# Work to be completed
From the passage below on the DNR's anti-deg rules and livestock confinements, write out the stretch from "Synopsis: The DNR" through "would apply to." word for word.

# Source extract
Synopsis: The DNR is proposing anti-deg rules which would limit NPDES permit holders being able to expand their discharges. Kind of a baseline discharge that they can’t go beyond. At the same time the DNR is allowing building multiple (as many as anyone wants) confinements in the same watershed as the anti-deg rules would apply to.

            This is ridiculous. We know that confinement and wastewater technologies are the same technologies. We know that wastewater treats its waste before discharging the effluent. We know that confinements don’t treat any of their waste. In fact, that waste is allowed to cook for months continuously creating the poison sewer gasses, hydrogen-sulfide and ammonia, which are constantly blown into the surrounding neighborhood. We know that if you want to land apply wastewaters’ treated effluent, the State has made that process more expensive and regulated than just discharging that effluent to a receiving stream or river. We know that the confinements’ untreated total waste is simply put on ground. We know that that waste makes it to and through tile lines and adjacent streams into those same receiving streams or into the aquifer via losing streams and sinkholes (because of the flood of ’08, many more sinkholes have opened up and losing streams are losing even more flow, the Yellow River is dry in stretches now because of this).

# Extracted material
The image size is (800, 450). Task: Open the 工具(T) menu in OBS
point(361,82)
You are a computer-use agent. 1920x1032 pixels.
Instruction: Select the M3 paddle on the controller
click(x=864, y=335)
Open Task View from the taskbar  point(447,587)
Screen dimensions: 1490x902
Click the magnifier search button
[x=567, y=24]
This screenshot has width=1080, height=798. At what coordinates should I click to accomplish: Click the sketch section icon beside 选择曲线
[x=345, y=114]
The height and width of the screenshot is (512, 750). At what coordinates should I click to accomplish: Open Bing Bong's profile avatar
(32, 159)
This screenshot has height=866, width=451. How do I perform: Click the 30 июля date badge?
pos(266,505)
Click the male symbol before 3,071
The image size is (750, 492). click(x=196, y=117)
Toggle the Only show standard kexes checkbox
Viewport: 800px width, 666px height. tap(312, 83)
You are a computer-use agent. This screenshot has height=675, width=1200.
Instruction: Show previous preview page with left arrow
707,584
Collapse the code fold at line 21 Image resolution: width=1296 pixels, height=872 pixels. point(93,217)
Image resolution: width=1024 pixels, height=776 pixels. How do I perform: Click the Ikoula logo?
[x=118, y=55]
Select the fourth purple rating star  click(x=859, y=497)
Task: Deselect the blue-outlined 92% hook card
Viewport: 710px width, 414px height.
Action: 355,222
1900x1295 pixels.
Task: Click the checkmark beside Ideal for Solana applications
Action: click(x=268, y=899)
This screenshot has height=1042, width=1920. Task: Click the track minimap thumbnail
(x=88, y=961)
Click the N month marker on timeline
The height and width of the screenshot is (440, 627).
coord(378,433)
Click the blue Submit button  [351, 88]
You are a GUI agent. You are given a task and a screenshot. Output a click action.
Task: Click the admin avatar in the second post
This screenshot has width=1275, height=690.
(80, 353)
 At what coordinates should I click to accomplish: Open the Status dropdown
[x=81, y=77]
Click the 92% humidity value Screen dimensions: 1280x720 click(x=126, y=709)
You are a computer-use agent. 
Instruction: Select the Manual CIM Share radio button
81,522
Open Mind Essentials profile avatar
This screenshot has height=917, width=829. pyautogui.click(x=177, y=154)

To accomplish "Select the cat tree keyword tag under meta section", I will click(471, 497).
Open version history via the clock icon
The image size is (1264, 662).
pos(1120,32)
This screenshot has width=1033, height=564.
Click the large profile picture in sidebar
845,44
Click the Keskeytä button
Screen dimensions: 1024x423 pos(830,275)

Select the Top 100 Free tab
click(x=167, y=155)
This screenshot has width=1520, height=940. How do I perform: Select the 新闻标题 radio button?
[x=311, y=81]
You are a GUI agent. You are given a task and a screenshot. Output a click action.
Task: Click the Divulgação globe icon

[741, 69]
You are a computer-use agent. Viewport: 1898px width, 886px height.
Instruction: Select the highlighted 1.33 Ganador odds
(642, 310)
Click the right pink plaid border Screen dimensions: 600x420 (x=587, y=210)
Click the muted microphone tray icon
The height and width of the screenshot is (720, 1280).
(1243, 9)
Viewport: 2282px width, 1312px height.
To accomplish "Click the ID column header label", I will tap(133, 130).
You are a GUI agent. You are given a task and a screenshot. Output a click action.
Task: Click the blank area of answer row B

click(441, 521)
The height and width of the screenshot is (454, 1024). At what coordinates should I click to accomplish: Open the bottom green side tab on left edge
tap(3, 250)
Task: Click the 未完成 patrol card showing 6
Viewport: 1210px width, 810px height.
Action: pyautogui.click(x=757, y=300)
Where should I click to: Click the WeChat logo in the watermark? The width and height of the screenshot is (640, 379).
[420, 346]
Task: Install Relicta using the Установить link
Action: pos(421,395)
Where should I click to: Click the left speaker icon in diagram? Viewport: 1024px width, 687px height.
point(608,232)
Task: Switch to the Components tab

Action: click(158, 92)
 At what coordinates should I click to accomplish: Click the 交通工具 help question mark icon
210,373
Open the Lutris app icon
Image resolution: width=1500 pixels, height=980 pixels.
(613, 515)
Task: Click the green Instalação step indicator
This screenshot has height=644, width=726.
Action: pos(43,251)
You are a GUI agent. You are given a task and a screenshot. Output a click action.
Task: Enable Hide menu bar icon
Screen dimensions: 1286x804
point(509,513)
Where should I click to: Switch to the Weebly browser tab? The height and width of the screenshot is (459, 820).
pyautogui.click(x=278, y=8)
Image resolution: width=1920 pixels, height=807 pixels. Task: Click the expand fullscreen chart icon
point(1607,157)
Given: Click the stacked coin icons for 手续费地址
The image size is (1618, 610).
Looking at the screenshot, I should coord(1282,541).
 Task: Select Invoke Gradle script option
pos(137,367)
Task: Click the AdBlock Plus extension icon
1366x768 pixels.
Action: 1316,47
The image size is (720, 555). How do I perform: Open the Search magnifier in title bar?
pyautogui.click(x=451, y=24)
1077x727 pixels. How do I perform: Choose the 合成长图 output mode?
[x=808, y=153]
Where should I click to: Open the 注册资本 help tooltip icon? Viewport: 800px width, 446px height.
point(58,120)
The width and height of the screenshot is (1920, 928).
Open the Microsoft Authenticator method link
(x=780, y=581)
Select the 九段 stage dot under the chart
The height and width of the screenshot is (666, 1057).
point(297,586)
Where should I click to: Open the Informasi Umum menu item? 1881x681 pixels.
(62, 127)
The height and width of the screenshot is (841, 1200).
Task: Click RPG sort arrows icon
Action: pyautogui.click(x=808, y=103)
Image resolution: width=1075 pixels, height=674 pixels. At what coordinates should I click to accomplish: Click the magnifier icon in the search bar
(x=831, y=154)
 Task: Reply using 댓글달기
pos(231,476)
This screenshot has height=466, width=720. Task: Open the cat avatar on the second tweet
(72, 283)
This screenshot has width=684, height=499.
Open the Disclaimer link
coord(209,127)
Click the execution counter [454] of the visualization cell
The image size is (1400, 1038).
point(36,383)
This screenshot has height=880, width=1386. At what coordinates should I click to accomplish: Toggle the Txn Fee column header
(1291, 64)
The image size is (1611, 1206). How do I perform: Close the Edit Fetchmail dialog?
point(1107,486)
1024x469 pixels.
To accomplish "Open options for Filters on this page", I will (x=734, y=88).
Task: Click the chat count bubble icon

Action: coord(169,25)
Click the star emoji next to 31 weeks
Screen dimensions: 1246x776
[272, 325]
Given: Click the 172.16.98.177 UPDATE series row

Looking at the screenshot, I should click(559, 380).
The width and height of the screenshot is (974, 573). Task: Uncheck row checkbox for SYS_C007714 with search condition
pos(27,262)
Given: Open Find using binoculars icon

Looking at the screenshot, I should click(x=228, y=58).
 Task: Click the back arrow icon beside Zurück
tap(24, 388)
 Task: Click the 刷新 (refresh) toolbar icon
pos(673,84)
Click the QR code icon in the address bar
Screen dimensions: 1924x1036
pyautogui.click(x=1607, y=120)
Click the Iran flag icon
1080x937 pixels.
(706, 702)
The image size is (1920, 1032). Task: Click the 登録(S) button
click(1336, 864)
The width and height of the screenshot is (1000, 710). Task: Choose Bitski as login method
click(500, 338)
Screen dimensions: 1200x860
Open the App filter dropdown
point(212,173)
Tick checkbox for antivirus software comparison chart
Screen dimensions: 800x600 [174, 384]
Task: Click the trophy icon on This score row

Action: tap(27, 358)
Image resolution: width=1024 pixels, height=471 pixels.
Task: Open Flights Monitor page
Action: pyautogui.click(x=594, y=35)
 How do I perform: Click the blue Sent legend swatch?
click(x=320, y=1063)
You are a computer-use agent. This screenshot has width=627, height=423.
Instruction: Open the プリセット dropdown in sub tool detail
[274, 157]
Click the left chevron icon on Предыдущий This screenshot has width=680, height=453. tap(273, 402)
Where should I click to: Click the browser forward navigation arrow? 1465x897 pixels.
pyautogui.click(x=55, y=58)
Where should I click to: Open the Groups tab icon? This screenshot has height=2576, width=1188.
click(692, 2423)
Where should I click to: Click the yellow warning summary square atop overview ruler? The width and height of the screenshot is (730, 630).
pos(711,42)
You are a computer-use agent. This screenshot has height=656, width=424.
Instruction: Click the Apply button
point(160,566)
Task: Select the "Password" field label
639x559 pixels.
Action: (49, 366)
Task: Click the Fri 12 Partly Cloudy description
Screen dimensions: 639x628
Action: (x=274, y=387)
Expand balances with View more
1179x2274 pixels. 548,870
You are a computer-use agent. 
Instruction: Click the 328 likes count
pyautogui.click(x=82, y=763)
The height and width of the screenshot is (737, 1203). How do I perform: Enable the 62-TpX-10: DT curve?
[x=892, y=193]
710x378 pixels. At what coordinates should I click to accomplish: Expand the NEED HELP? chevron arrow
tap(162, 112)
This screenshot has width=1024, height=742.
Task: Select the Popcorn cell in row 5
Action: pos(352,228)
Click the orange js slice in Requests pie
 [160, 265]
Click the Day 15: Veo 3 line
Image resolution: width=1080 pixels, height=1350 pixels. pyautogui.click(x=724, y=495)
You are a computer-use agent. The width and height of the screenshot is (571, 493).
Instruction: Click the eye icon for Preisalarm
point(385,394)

# Output of the task
Synopsis: The DNR is proposing anti-deg rules which would limit NPDES permit holders being able to expand their discharges. Kind of a baseline discharge that they can’t go beyond. At the same time the DNR is allowing building multiple (as many as anyone wants) confinements in the same watershed as the anti-deg rules would apply to.